An importer, Gbolahan Adegboyega argued that the new Customs duty regime would further fuel smuggling and the diversion of cargoes meant for the Nigerian market to the ports of neighbouring countries.

“Some cargoes have been trapped at the port and I don’t see how they are going to break even because of the amount they have to pay on them as duty. No importer can break even with this new exchange rate,” he said.

A maritime lawyer, Muhammed Oluwaseyi faulted Customs officials for arbitrary allocation of values to imported items.

According to him: “Nobody is in charge of the ports, nobody is listening to each other, everyone is on their own. If one has a problem with Customs, whom do you go to? The Comptroller-General of Customs is there but he is there in Abuja.”

Oluwaseyi said the import duty hike will not only fuel inflation but accelerate the smuggling of goods across Nigeria’s frontiers.

Findings have shown that the recent hike in Customs duty exchange rate has been met with overwhelming outcry by the stakeholders who spoke with our correspondent.

The Federal Government had on Friday, through the Central Bank of Nigeria raised the exchange rate for cargo clearance from N952/$ to N1.356 per dollar. This effectively translates to a spike in payable import duty.

The Centre for the Promotion of Private Enterprise (CPPE) also expressed grave concerns over the significant upward revision of the exchange rate for import duty computation.

The CPPE’s CEO,  Muda Yussuf said the adjustment, soaring from N952 to N1,357, marks a staggering 42.5 per cent increase, a move, he said, that could have profound implications for businesses across all sectors.

Yusuf lamented that the timing of the import duty rate hike, amid the economic challenges, amplifies the difficulties faced by investors, particularly those in the real sector.

He warned that the consequences of this action could exacerbate inflation as production and operating costs escalate.

Yusuf lamented that the ripple effect on the vulnerable segments of the population may further plunge them into poverty, aggravating cost-push inflation.

Yusuf called for a reconsideration of the rate hike by the CBN, emphasising the potential collapse of numerous businesses already teetering on the brink.

Yusuf said he found the policy difficult to justify, especially in the context of the multifaceted challenges businesses currently face.

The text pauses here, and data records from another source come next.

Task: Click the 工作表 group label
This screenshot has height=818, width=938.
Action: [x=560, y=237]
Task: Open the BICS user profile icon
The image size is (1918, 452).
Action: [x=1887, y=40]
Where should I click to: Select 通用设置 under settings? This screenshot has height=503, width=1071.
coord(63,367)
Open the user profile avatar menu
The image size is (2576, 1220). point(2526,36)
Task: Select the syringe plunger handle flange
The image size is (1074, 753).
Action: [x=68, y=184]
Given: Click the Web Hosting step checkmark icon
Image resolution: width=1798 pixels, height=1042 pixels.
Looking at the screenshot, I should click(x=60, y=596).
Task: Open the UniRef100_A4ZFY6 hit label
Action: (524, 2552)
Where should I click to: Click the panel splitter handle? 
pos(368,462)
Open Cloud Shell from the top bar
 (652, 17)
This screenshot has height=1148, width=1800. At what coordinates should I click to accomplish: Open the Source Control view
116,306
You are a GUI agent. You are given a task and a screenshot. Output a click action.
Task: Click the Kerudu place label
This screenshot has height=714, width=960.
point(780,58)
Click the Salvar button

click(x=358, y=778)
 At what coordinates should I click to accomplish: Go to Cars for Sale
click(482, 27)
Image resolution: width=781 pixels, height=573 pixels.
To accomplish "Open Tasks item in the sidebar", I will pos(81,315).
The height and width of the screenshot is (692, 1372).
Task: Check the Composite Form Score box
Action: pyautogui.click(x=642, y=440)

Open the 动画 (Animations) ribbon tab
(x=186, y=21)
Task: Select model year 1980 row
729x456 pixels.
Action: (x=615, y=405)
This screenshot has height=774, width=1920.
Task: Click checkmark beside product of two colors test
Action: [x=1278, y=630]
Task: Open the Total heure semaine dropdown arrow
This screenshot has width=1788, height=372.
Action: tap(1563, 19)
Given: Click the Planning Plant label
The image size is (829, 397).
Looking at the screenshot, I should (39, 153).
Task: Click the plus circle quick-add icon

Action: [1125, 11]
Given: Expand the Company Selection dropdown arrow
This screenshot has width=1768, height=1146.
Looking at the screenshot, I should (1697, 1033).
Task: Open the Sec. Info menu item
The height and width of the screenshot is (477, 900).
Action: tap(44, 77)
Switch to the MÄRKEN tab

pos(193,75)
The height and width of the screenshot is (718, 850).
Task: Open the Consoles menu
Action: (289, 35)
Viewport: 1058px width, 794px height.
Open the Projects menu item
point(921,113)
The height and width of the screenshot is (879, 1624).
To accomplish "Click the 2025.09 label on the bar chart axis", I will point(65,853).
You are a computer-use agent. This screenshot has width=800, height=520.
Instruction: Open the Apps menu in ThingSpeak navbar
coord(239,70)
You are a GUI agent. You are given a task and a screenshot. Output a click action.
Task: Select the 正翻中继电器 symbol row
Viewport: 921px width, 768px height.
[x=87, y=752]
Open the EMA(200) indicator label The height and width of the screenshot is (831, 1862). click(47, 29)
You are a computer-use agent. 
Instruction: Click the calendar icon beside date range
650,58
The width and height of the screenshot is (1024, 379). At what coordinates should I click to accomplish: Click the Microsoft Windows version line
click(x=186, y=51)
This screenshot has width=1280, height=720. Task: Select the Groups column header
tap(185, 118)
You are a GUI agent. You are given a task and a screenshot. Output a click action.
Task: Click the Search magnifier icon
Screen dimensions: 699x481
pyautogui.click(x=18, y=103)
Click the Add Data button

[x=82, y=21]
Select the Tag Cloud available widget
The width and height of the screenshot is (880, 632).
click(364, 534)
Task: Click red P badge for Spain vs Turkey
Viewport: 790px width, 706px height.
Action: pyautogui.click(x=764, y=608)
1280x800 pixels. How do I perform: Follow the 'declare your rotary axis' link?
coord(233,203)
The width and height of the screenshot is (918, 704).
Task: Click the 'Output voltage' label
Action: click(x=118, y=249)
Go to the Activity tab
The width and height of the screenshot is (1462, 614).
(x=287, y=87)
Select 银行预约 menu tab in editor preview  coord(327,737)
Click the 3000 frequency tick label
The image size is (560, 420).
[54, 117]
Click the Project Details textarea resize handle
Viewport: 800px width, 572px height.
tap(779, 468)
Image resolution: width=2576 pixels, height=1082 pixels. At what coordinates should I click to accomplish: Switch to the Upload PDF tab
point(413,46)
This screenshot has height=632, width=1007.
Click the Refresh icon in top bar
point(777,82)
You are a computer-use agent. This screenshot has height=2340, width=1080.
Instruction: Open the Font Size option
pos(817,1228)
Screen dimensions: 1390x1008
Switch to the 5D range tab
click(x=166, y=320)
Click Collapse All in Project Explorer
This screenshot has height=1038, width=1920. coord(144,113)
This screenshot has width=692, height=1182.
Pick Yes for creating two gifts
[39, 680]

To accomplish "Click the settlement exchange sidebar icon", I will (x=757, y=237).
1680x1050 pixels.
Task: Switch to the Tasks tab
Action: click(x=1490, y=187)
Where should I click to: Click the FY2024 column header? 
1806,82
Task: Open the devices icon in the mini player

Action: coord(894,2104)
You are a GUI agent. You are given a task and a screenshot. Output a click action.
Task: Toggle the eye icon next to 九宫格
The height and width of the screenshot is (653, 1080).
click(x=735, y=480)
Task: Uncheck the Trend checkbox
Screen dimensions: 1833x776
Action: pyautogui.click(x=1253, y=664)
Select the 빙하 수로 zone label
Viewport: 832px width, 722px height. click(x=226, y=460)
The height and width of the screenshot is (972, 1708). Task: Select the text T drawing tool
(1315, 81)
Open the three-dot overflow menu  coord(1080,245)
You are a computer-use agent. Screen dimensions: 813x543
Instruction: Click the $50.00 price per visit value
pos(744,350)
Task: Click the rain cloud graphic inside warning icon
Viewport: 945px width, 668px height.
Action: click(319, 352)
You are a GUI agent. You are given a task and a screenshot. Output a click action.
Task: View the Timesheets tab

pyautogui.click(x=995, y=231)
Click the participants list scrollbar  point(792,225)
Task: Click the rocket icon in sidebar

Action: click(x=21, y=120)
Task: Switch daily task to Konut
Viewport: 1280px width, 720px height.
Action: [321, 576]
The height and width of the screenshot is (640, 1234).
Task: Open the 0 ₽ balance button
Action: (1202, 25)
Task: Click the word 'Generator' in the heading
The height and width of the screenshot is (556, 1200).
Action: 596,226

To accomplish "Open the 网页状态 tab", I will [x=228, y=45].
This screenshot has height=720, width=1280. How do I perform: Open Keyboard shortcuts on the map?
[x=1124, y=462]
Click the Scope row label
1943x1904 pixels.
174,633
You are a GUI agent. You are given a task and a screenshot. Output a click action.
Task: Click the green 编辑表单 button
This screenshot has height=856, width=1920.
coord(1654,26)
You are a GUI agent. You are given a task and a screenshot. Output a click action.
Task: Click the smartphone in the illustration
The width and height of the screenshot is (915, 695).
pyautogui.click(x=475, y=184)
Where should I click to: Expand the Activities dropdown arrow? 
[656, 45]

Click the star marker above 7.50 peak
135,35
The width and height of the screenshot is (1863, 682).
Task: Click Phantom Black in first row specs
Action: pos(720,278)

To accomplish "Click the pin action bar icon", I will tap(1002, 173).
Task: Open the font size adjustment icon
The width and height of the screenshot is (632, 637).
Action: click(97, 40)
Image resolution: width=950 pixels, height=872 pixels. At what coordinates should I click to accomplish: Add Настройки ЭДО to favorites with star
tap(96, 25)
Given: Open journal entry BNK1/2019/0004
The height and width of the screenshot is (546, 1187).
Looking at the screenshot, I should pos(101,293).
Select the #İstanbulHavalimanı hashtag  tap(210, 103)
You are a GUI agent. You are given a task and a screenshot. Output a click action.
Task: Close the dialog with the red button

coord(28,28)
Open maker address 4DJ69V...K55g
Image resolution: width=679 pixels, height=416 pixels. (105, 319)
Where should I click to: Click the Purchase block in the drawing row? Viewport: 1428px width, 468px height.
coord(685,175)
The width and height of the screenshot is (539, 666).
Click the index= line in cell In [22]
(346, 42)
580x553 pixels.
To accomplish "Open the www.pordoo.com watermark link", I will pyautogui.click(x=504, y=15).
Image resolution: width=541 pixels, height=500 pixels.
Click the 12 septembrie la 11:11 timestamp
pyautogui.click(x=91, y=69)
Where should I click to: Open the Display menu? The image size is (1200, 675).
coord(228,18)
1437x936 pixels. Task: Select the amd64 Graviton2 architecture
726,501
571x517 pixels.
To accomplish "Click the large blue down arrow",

He said: “The drastic upward review of the exchange rate for the computation of import duty from N952 to N1357 would have a devastating effect on businesses across all sectors. This is a whopping 42.5 per cent increase.  This is like the last straw.

“Businesses are yet to recover from the shocks of the new round of currency devaluation resulting from the sudden unification of the exchange rate which has driven the official exchange rate to about N1400.

“It is double jeopardy for the investors across all sectors especially those in the real sector.  This action will further fuel inflation as production and operating costs get escalated.  The vulnerable segments of the population will be further impoverished as cost push inflation gets exacerbated.

“CPPE appeals to the CBN to reverse this rate hike in the interest of the already impoverished segments of our society and the numerous businesses that are already on the verge of collapse.”

Also, a freight forwarder, Eugene Nweke, expressed reservations about the potential ramifications of the move by the CBN on the nation’s economy.

He highlighted global concerns discussed at the World Economic Forum (WEF) where the drop in global trade volumes during the 2022/2023 period took center stage.

Nweke emphasised the need to consider economic implications before implementing fiscal and monetary policies.

He argued that neglecting these concerns demonstrated poor administrative sensitivity, calling for a systemic reevaluation of monetary policy tools to ensure fair market practices.

Nweke also raised questions about the CBN’s role in duty exchange rate increments, speculating that it might be a deliberate strategy for revenue generation.

 He argued that the Coordinating Minister should conduct an unbiased system study within the nation’s international trading climate to provide recommendations for policy reform.